Does anyone know where we can find out more, and where we can go to see them? The usual High Street retailers don't seem to stock them.

Any information would be much appreciated, please.

  Woolwell 13:41 11 Oct 2010

Try Misco click here. Their helpline and service is normally good.

  Ian in Northampton 13:54 11 Oct 2010

Dragonfly2: what kind of information do you think you need? I've spent a lot of time in the projector market and may be able to help...

  Woolwell 14:54 11 Oct 2010

I think that the advice on this site is sound click here but Ian in Northampton will be able to confirm. The projectors I use and have had installed are not for home use.

  amonra 16:43 11 Oct 2010

Have you considered the alternative ? Buy a very large flat screen TV..
Considerably cheaper, viewable in daylight, probably last a lot longer (ask Ian in Northampton). and can be used as a normal TV when not being used for projection. Just a thought......

  BT 16:57 11 Oct 2010

Doesn't have to be al that large but it does work very well. Mine has a USB socket on the side and a USB stick with pictures on runs as a slideshow very nicely.

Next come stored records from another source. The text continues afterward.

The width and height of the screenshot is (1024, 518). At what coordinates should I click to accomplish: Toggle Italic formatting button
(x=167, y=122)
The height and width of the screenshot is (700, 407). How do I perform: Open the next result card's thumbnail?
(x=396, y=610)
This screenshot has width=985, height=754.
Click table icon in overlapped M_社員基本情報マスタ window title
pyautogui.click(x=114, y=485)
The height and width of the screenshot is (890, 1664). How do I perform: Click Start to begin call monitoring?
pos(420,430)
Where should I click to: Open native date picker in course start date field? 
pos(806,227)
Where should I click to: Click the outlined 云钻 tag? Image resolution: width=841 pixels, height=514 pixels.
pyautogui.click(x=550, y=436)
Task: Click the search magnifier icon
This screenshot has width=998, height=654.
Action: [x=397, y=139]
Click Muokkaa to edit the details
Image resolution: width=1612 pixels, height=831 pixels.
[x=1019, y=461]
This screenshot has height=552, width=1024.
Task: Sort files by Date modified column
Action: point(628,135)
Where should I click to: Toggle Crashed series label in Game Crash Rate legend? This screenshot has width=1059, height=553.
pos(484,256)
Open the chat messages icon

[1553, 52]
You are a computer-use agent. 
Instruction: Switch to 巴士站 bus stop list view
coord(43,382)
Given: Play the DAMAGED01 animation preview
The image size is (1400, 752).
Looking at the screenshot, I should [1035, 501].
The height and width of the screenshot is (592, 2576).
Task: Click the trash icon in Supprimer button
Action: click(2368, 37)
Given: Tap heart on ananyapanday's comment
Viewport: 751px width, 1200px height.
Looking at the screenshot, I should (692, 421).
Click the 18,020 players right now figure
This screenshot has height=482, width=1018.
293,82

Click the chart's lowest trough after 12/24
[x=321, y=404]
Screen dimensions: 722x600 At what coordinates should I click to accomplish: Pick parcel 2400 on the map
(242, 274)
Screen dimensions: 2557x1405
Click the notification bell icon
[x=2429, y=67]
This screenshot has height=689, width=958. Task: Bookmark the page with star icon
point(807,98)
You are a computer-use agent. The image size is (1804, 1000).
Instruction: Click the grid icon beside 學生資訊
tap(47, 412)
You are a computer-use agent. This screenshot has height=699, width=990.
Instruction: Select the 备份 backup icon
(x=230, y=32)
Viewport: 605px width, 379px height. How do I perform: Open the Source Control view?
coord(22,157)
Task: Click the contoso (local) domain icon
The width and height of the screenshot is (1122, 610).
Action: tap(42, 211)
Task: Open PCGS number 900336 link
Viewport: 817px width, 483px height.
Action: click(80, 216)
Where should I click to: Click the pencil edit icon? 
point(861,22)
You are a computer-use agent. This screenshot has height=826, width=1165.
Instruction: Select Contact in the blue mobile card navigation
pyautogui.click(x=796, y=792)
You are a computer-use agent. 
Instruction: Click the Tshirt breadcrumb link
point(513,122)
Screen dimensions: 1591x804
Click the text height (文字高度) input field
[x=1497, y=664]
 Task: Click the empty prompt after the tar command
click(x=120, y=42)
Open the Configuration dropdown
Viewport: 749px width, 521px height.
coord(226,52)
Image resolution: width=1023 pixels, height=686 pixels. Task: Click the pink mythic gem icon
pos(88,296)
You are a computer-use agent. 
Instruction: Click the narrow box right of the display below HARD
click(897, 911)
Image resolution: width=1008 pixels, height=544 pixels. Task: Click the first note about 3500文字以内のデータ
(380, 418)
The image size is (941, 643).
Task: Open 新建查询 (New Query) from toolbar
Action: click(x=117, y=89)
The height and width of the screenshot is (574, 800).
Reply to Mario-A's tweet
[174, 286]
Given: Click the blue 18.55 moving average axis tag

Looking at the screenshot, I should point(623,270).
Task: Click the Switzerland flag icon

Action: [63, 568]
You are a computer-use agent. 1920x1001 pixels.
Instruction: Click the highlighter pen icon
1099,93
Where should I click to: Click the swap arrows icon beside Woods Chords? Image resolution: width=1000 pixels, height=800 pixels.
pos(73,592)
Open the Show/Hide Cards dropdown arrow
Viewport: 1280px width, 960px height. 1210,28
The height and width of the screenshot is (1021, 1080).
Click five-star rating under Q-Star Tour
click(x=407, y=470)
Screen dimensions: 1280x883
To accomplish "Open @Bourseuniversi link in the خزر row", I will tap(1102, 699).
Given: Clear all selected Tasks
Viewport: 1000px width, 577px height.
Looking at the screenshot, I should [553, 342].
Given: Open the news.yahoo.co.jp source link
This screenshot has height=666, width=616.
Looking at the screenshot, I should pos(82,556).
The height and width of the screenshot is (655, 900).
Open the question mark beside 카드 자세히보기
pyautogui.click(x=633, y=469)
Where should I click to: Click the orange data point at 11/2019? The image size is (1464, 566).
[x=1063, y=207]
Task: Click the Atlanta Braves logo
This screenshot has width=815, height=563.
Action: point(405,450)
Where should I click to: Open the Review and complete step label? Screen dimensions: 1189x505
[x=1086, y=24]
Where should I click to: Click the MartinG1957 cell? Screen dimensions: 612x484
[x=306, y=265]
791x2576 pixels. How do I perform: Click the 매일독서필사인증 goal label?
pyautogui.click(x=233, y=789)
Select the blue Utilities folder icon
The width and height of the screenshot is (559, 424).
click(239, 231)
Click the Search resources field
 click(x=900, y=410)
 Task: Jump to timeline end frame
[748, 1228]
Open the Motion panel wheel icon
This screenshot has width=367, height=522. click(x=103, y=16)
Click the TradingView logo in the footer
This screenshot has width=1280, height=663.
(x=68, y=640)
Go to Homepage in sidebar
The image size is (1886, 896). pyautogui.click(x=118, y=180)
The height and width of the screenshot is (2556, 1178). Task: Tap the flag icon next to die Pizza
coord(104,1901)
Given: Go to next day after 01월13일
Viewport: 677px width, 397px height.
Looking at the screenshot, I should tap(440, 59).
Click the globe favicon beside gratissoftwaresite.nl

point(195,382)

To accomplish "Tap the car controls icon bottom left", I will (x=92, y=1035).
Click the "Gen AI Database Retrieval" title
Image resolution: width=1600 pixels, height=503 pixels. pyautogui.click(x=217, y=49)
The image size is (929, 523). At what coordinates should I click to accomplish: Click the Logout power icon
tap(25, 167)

  Ian in Northampton 12:34 12 Oct 2010

Woolwell: yeah, that's good stuff and worth Dragonfly2 taking a look at. Amonra: hmmm... With a half way decent projector for less than £500, you could put a 100" image on a screen. I'm not sure a 100" flat screen TV would cost less than £500... :-) As for lasting longer: yes, that's probably true if you're talking about lamp replacement. On the other hand, a typical lamp life of 3,000 hours isn't too shabby, and for £200 you've got, to all intents and purposes, a brand new projector. But you're right, you'd have to be some sort of masochist to use a projector for every day viewing. On the other hand, watching movies 9and sport) on a projector is a whole better experience than watching them on a TV. Size matters...

  Chris the Ancient 09:25 13 Oct 2010

One down side of a lot of 'cheaper' projectors is that they have a lower resolution - which, when the image is blown up to large size, could be quite noticeable.

  Ian in Northampton 09:52 13 Oct 2010

Chris: in theory, you're right - much depends on how discerning your eyesight is. I still use a couple of XGA resolution projectors and, while maximum image size (it's a small room) is only about a 60" diagonal, it's very watchable.

  jack 10:41 13 Oct 2010

I did spot this in a local Maplins store
For £149.99
At that price i guess folk would pass it by
but it is LED powered so no lamp replacement worries here.
Go take a look
click here

  Ian in Northampton 18:20 15 Oct 2010

I'm surprised how well it's been reviewed, given that it outputs only 10 lumens. That's about the brightness of a used match. You wouldn't just need to use it in a dark room - it would need to be a dark room at midnight in winter somewhere in the wilds of Scotland for you to see any kind of image. For those not up on these things: a typical home theatre projector will output ~1,000 lumens, a conference room projector 2-3,000 lumens - and the brightest projector you can get for concerts. large auditoria and so on runs around 35,000 lumens. Personally, I'd spend more and get more.